Your response should consist of every entry, unchanged.

Input data:
☆ ☆ ☆ ☆

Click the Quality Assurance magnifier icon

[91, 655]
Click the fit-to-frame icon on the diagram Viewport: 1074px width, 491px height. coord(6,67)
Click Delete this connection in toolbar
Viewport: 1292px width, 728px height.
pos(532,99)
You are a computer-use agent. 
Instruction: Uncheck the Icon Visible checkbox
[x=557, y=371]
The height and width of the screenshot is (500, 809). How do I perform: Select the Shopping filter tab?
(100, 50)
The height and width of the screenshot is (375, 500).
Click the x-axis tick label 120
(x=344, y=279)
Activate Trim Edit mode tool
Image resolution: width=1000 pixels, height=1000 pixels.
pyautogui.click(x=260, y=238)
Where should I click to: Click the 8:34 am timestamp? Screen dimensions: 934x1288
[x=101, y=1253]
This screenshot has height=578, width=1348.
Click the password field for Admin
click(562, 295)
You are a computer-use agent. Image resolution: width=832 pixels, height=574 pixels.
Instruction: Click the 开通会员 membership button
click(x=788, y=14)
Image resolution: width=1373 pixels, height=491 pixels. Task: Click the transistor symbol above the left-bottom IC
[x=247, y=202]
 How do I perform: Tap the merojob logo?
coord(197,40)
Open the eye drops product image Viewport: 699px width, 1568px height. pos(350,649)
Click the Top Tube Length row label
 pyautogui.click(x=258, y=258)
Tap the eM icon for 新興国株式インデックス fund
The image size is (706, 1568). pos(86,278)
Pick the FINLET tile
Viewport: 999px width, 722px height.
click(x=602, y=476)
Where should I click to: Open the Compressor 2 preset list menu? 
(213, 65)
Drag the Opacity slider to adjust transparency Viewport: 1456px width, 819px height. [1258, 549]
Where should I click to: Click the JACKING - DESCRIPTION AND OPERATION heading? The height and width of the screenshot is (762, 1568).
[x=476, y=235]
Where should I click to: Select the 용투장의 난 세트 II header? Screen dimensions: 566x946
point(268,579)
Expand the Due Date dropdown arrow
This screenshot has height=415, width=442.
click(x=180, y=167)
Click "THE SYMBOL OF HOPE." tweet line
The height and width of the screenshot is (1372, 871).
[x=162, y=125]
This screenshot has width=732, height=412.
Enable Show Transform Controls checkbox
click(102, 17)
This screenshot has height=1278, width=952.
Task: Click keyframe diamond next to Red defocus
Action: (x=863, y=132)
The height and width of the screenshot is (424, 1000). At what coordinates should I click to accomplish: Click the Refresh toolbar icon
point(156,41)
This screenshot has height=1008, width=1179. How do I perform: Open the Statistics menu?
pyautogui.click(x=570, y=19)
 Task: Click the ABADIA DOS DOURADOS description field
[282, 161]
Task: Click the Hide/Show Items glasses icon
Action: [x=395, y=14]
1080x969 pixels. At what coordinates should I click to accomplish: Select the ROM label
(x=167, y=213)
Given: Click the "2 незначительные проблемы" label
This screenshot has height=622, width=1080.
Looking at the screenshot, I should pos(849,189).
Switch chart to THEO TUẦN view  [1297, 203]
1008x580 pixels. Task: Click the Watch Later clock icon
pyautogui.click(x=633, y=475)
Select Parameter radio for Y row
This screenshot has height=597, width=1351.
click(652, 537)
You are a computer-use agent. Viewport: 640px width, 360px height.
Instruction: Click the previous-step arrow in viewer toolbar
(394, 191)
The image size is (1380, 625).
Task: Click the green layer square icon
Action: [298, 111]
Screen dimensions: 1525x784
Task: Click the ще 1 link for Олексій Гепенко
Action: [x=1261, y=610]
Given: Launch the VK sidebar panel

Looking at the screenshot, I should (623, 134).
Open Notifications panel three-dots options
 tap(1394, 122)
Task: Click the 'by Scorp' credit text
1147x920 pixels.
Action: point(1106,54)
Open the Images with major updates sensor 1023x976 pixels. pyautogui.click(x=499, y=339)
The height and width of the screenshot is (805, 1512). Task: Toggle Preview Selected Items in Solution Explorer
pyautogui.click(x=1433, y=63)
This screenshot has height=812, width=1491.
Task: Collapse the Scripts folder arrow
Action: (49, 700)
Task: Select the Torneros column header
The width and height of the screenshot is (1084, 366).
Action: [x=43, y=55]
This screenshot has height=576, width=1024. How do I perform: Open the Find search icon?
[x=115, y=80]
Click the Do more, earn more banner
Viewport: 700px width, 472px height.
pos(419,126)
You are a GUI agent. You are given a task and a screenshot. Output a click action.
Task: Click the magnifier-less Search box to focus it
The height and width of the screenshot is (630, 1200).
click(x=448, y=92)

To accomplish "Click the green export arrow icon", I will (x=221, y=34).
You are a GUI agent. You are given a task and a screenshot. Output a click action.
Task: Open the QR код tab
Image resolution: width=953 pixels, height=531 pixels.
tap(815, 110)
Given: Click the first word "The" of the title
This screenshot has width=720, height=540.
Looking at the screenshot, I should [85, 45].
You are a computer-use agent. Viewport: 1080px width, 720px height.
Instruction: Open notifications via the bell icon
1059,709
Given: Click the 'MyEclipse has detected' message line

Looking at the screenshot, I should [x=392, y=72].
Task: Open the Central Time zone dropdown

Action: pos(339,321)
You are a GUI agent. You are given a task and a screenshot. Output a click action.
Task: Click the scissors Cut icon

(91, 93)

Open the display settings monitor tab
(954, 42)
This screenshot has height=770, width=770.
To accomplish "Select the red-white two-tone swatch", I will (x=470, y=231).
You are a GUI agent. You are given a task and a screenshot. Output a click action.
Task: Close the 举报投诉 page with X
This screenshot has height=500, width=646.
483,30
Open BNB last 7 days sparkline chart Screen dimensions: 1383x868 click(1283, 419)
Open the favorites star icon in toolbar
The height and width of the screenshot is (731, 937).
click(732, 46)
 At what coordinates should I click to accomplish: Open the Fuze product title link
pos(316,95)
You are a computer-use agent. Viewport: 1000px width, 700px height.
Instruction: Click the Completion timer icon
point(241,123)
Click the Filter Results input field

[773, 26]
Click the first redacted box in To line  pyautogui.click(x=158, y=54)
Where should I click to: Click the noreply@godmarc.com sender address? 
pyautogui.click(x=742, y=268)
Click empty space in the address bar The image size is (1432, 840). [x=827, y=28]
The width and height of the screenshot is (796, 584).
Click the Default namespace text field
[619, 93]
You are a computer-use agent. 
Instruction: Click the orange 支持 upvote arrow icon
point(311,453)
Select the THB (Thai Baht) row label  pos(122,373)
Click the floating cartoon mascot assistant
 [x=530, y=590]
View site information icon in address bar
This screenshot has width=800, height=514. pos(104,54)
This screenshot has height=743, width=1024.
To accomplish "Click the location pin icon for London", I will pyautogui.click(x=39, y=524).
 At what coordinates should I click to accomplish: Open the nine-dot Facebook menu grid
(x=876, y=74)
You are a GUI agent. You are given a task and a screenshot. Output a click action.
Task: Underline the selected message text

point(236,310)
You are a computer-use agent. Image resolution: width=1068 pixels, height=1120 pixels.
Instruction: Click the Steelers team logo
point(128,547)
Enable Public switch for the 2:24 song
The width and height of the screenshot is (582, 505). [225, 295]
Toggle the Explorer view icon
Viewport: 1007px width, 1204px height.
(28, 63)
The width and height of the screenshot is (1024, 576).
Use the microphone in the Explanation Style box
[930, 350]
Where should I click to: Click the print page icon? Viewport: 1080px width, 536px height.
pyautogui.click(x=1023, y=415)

☆ ☆ ☆ ☆

Solution to this task:
Click the Quality Assurance magnifier icon

[91, 655]
Click the fit-to-frame icon on the diagram Viewport: 1074px width, 491px height. coord(6,67)
Click Delete this connection in toolbar
Viewport: 1292px width, 728px height.
pos(532,99)
You are a computer-use agent. 
Instruction: Uncheck the Icon Visible checkbox
[x=557, y=371]
The height and width of the screenshot is (500, 809). How do I perform: Select the Shopping filter tab?
(100, 50)
The height and width of the screenshot is (375, 500).
Click the x-axis tick label 120
(x=344, y=279)
Activate Trim Edit mode tool
Image resolution: width=1000 pixels, height=1000 pixels.
pyautogui.click(x=260, y=238)
Where should I click to: Click the 8:34 am timestamp? Screen dimensions: 934x1288
[x=101, y=1253]
This screenshot has height=578, width=1348.
Click the password field for Admin
click(562, 295)
You are a computer-use agent. Image resolution: width=832 pixels, height=574 pixels.
Instruction: Click the 开通会员 membership button
click(x=788, y=14)
Image resolution: width=1373 pixels, height=491 pixels. Task: Click the transistor symbol above the left-bottom IC
[x=247, y=202]
 How do I perform: Tap the merojob logo?
coord(197,40)
Open the eye drops product image Viewport: 699px width, 1568px height. pos(350,649)
Click the Top Tube Length row label
 pyautogui.click(x=258, y=258)
Tap the eM icon for 新興国株式インデックス fund
The image size is (706, 1568). pos(86,278)
Pick the FINLET tile
Viewport: 999px width, 722px height.
click(x=602, y=476)
Where should I click to: Open the Compressor 2 preset list menu? 
(213, 65)
Drag the Opacity slider to adjust transparency Viewport: 1456px width, 819px height. [1258, 549]
Where should I click to: Click the JACKING - DESCRIPTION AND OPERATION heading? The height and width of the screenshot is (762, 1568).
[x=476, y=235]
Where should I click to: Select the 용투장의 난 세트 II header? Screen dimensions: 566x946
point(268,579)
Expand the Due Date dropdown arrow
This screenshot has height=415, width=442.
click(x=180, y=167)
Click "THE SYMBOL OF HOPE." tweet line
The height and width of the screenshot is (1372, 871).
[x=162, y=125]
This screenshot has width=732, height=412.
Enable Show Transform Controls checkbox
click(102, 17)
This screenshot has height=1278, width=952.
Task: Click keyframe diamond next to Red defocus
Action: (x=863, y=132)
The height and width of the screenshot is (424, 1000). At what coordinates should I click to accomplish: Click the Refresh toolbar icon
point(156,41)
This screenshot has height=1008, width=1179. How do I perform: Open the Statistics menu?
pyautogui.click(x=570, y=19)
 Task: Click the ABADIA DOS DOURADOS description field
[282, 161]
Task: Click the Hide/Show Items glasses icon
Action: [x=395, y=14]
1080x969 pixels. At what coordinates should I click to accomplish: Select the ROM label
(x=167, y=213)
Given: Click the "2 незначительные проблемы" label
This screenshot has height=622, width=1080.
Looking at the screenshot, I should pos(849,189).
Switch chart to THEO TUẦN view  [1297, 203]
1008x580 pixels. Task: Click the Watch Later clock icon
pyautogui.click(x=633, y=475)
Select Parameter radio for Y row
This screenshot has height=597, width=1351.
click(652, 537)
You are a computer-use agent. Viewport: 640px width, 360px height.
Instruction: Click the previous-step arrow in viewer toolbar
(394, 191)
The image size is (1380, 625).
Task: Click the green layer square icon
Action: [298, 111]
Screen dimensions: 1525x784
Task: Click the ще 1 link for Олексій Гепенко
Action: [x=1261, y=610]
Given: Launch the VK sidebar panel

Looking at the screenshot, I should (623, 134).
Open Notifications panel three-dots options
 tap(1394, 122)
Task: Click the 'by Scorp' credit text
1147x920 pixels.
Action: point(1106,54)
Open the Images with major updates sensor 1023x976 pixels. pyautogui.click(x=499, y=339)
The height and width of the screenshot is (805, 1512). Task: Toggle Preview Selected Items in Solution Explorer
pyautogui.click(x=1433, y=63)
This screenshot has height=812, width=1491.
Task: Collapse the Scripts folder arrow
Action: (49, 700)
Task: Select the Torneros column header
The width and height of the screenshot is (1084, 366).
Action: [x=43, y=55]
This screenshot has height=576, width=1024. How do I perform: Open the Find search icon?
[x=115, y=80]
Click the Do more, earn more banner
Viewport: 700px width, 472px height.
pos(419,126)
You are a GUI agent. You are given a task and a screenshot. Output a click action.
Task: Click the magnifier-less Search box to focus it
The height and width of the screenshot is (630, 1200).
click(x=448, y=92)

To accomplish "Click the green export arrow icon", I will (x=221, y=34).
You are a GUI agent. You are given a task and a screenshot. Output a click action.
Task: Open the QR код tab
Image resolution: width=953 pixels, height=531 pixels.
tap(815, 110)
Given: Click the first word "The" of the title
This screenshot has width=720, height=540.
Looking at the screenshot, I should [85, 45].
You are a computer-use agent. Viewport: 1080px width, 720px height.
Instruction: Open notifications via the bell icon
1059,709
Given: Click the 'MyEclipse has detected' message line

Looking at the screenshot, I should [x=392, y=72].
Task: Open the Central Time zone dropdown

Action: pos(339,321)
You are a GUI agent. You are given a task and a screenshot. Output a click action.
Task: Click the scissors Cut icon

(91, 93)

Open the display settings monitor tab
(954, 42)
This screenshot has height=770, width=770.
To accomplish "Select the red-white two-tone swatch", I will (x=470, y=231).
You are a GUI agent. You are given a task and a screenshot. Output a click action.
Task: Close the 举报投诉 page with X
This screenshot has height=500, width=646.
483,30
Open BNB last 7 days sparkline chart Screen dimensions: 1383x868 click(1283, 419)
Open the favorites star icon in toolbar
The height and width of the screenshot is (731, 937).
click(732, 46)
 At what coordinates should I click to accomplish: Open the Fuze product title link
pos(316,95)
You are a computer-use agent. Viewport: 1000px width, 700px height.
Instruction: Click the Completion timer icon
point(241,123)
Click the Filter Results input field

[773, 26]
Click the first redacted box in To line  pyautogui.click(x=158, y=54)
Where should I click to: Click the noreply@godmarc.com sender address? 
pyautogui.click(x=742, y=268)
Click empty space in the address bar The image size is (1432, 840). [x=827, y=28]
The width and height of the screenshot is (796, 584).
Click the Default namespace text field
[619, 93]
You are a computer-use agent. 
Instruction: Click the orange 支持 upvote arrow icon
point(311,453)
Select the THB (Thai Baht) row label  pos(122,373)
Click the floating cartoon mascot assistant
 [x=530, y=590]
View site information icon in address bar
This screenshot has width=800, height=514. pos(104,54)
This screenshot has height=743, width=1024.
To accomplish "Click the location pin icon for London", I will pyautogui.click(x=39, y=524).
 At what coordinates should I click to accomplish: Open the nine-dot Facebook menu grid
(x=876, y=74)
You are a GUI agent. You are given a task and a screenshot. Output a click action.
Task: Underline the selected message text

point(236,310)
You are a computer-use agent. Image resolution: width=1068 pixels, height=1120 pixels.
Instruction: Click the Steelers team logo
point(128,547)
Enable Public switch for the 2:24 song
The width and height of the screenshot is (582, 505). [225, 295]
Toggle the Explorer view icon
Viewport: 1007px width, 1204px height.
(28, 63)
The width and height of the screenshot is (1024, 576).
Use the microphone in the Explanation Style box
[930, 350]
Where should I click to: Click the print page icon? Viewport: 1080px width, 536px height.
pyautogui.click(x=1023, y=415)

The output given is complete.